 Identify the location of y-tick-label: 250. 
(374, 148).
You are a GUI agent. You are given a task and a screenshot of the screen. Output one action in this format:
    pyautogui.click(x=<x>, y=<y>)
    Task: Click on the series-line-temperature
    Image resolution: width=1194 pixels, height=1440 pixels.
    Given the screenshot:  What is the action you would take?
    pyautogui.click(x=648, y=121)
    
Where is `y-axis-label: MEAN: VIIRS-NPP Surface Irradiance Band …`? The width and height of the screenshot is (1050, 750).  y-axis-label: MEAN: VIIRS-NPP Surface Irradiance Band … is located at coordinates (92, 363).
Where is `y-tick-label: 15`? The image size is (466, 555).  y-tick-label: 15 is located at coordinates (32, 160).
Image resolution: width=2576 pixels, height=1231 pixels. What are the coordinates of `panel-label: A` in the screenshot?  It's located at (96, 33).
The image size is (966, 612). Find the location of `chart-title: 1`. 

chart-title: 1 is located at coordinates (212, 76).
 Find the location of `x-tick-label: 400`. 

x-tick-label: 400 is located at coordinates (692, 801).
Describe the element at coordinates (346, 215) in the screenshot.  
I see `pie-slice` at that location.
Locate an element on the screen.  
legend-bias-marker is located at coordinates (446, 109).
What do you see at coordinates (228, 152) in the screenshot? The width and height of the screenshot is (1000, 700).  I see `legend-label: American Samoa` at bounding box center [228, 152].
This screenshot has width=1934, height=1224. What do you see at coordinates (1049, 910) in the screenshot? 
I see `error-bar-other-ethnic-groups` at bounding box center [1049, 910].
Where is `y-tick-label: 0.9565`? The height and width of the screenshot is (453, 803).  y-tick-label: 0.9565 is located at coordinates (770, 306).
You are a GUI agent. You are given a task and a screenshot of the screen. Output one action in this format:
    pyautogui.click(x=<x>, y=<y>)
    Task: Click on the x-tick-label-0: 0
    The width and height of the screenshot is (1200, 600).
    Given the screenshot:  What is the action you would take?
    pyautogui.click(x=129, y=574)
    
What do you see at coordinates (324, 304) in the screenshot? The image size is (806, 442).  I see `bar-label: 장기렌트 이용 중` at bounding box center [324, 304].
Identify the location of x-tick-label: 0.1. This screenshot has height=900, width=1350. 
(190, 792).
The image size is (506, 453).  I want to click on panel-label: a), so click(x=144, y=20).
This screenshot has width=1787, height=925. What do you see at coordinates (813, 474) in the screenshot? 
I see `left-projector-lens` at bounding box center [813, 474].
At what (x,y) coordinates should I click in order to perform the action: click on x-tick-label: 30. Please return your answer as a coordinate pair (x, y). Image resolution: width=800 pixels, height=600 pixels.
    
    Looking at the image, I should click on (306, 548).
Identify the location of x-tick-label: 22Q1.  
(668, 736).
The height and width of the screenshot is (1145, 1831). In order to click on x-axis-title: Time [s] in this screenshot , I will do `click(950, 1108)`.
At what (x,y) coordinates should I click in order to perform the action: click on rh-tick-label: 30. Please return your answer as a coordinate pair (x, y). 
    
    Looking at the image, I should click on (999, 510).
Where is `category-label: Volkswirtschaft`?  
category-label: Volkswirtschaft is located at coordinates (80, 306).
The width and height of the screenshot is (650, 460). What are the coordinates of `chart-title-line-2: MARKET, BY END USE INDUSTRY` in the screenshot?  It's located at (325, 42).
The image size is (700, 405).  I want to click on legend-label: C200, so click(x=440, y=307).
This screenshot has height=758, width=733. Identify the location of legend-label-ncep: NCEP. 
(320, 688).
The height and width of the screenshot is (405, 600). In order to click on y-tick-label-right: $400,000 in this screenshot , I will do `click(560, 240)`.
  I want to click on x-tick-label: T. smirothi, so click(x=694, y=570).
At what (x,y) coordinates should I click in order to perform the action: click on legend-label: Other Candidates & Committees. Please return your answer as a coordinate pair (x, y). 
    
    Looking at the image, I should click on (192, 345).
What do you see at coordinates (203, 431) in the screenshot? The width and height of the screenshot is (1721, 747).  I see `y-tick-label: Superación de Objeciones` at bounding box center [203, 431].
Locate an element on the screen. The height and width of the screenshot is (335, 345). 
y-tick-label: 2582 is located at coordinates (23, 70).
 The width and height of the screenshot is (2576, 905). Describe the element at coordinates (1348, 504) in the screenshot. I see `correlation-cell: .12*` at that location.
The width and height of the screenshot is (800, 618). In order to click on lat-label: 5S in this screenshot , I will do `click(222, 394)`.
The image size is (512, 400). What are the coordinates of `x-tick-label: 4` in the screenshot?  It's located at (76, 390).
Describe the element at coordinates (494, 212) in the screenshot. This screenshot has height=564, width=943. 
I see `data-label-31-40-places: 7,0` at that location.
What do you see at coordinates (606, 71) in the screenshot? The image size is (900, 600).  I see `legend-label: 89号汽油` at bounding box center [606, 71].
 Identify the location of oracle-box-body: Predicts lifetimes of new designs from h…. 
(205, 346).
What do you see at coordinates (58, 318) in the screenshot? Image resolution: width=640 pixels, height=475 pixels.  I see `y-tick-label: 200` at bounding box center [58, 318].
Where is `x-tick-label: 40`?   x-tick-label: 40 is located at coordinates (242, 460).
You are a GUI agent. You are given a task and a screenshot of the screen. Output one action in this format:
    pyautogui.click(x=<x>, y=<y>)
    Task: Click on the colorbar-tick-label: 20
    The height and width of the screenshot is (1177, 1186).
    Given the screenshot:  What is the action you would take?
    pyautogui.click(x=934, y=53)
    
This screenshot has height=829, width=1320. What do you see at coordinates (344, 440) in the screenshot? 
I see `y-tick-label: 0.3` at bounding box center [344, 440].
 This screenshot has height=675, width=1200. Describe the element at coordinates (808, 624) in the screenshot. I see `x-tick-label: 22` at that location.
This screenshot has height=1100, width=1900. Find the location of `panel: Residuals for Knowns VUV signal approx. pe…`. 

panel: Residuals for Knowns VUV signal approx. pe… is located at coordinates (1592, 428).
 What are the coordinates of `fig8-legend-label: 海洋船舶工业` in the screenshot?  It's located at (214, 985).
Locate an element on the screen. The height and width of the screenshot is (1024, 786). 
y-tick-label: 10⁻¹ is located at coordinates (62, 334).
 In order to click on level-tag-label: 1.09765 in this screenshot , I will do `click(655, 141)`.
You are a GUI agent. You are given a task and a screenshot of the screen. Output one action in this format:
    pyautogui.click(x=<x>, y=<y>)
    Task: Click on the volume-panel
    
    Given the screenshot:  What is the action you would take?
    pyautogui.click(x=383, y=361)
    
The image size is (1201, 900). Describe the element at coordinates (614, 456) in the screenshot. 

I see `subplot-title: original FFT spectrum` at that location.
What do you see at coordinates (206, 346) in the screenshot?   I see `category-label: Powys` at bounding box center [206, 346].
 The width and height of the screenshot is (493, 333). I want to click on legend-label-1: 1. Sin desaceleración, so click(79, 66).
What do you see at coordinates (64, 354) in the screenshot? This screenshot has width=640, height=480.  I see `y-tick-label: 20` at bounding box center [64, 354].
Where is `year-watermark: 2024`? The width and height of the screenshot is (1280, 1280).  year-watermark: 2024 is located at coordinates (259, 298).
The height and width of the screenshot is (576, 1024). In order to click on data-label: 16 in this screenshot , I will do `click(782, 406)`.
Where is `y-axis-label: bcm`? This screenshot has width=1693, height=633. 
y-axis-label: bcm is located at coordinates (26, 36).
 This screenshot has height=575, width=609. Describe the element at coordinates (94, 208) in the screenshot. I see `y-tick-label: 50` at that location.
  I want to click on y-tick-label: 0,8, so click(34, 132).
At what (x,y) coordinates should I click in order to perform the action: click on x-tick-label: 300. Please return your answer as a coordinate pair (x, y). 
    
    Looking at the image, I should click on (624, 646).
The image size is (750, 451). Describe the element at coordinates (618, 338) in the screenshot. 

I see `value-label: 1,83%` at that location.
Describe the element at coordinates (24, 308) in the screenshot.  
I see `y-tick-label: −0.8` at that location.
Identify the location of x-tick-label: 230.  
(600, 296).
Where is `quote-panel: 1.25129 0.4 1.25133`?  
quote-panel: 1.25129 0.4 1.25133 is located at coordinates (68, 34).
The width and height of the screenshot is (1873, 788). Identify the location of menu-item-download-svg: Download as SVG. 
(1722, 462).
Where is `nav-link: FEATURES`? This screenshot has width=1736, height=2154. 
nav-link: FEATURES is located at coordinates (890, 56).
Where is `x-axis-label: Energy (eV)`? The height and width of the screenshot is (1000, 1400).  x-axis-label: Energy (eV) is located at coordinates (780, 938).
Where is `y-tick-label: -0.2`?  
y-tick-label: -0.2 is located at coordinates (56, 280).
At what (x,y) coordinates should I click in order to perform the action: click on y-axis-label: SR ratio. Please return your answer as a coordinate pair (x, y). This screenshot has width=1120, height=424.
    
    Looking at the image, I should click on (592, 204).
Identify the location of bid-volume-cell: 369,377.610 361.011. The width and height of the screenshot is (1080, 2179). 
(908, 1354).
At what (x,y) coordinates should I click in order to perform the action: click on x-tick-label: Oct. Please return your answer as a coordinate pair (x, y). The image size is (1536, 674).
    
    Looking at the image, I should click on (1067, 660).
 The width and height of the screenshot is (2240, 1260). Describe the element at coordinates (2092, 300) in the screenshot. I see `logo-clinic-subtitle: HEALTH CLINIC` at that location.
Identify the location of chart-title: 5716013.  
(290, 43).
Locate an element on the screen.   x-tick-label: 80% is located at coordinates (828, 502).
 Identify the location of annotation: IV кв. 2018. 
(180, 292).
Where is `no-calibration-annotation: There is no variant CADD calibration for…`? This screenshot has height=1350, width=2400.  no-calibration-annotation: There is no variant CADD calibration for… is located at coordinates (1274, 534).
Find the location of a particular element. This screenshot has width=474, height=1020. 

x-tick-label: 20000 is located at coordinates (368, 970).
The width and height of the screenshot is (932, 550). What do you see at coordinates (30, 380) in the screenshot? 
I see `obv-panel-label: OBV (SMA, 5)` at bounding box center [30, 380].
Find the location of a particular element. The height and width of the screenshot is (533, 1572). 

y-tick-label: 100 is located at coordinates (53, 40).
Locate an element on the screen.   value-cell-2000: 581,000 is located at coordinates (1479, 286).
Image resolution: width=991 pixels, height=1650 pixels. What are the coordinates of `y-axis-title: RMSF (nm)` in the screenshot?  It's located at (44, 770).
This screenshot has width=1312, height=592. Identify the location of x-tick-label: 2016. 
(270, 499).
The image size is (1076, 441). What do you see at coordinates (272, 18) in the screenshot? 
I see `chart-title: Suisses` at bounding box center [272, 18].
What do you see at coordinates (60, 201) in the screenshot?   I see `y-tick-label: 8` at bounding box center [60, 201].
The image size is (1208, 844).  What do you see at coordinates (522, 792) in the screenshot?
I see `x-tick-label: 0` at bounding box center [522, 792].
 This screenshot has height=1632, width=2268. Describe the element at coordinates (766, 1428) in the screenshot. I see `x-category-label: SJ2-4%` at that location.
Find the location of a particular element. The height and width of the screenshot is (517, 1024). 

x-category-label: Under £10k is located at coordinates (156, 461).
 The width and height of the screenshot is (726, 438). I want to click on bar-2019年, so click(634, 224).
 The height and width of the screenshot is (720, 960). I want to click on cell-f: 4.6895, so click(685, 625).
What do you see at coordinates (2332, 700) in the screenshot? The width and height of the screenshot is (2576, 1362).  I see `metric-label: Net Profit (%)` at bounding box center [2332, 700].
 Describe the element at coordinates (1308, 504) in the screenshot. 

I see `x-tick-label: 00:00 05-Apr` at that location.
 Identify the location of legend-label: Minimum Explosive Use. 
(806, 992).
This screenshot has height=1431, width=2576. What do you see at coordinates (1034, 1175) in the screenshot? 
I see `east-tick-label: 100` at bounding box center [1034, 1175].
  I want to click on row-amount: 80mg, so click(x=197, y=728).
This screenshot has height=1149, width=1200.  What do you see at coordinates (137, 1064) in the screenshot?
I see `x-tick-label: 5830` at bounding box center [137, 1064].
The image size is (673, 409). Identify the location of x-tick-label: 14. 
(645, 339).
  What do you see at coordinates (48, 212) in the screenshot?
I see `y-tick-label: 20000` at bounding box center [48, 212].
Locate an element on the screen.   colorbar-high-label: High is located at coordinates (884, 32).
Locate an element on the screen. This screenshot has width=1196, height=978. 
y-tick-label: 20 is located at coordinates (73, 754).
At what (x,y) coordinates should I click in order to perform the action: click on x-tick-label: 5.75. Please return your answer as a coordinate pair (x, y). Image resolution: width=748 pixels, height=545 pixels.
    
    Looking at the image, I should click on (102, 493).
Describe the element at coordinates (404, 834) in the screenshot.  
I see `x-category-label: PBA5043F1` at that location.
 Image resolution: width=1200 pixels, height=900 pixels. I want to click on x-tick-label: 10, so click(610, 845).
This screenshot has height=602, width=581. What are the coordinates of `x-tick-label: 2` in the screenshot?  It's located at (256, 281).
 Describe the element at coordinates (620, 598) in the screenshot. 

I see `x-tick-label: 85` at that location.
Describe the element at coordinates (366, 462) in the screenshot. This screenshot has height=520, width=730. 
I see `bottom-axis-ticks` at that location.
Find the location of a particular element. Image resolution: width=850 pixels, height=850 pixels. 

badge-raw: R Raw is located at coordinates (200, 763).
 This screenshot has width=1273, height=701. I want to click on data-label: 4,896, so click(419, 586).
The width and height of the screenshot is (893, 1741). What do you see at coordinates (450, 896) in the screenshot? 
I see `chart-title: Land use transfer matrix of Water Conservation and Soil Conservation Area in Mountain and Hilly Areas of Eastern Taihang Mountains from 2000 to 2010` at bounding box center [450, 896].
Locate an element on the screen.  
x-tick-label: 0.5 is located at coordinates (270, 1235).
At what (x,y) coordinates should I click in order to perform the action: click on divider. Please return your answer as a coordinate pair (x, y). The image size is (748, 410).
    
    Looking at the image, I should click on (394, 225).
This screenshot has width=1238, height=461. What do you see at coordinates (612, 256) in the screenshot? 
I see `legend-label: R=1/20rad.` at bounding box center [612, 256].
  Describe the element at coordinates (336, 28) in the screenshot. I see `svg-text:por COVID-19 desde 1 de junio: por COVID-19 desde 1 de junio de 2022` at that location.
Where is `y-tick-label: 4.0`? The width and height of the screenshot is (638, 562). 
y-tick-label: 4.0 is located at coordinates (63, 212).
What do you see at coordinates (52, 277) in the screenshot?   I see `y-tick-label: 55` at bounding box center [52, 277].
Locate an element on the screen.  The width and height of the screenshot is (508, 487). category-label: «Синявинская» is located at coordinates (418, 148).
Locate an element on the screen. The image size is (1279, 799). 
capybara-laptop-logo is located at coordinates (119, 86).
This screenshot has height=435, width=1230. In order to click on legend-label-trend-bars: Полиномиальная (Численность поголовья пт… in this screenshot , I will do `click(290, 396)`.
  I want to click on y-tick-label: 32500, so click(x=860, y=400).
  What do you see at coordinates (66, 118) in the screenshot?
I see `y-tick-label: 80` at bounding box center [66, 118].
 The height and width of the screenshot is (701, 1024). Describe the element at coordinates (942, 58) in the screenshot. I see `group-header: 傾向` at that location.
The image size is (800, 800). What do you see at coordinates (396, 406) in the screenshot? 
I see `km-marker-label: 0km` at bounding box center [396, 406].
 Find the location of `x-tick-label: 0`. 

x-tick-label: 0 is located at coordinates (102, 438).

### [INSTRUCTIONS FOR THE TASK]
Rename "location" to "position" in the entries, starting at the first line and stopping after the line that contains "chart-title: 1 is". Reproduce those lines with everything else unchanged.

### [EXERCISE ANSWER]
 Identify the position of y-tick-label: 250. 
(374, 148).
You are a GUI agent. You are given a task and a screenshot of the screen. Output one action in this format:
    pyautogui.click(x=<x>, y=<y>)
    Task: Click on the series-line-temperature
    Image resolution: width=1194 pixels, height=1440 pixels.
    Given the screenshot:  What is the action you would take?
    pyautogui.click(x=648, y=121)
    
Where is `y-axis-label: MEAN: VIIRS-NPP Surface Irradiance Band …`? The width and height of the screenshot is (1050, 750).  y-axis-label: MEAN: VIIRS-NPP Surface Irradiance Band … is located at coordinates (92, 363).
Where is `y-tick-label: 15`? The image size is (466, 555).  y-tick-label: 15 is located at coordinates (32, 160).
Image resolution: width=2576 pixels, height=1231 pixels. What are the coordinates of `panel-label: A` in the screenshot?  It's located at (96, 33).
The image size is (966, 612). Find the position of `chart-title: 1`. 

chart-title: 1 is located at coordinates (212, 76).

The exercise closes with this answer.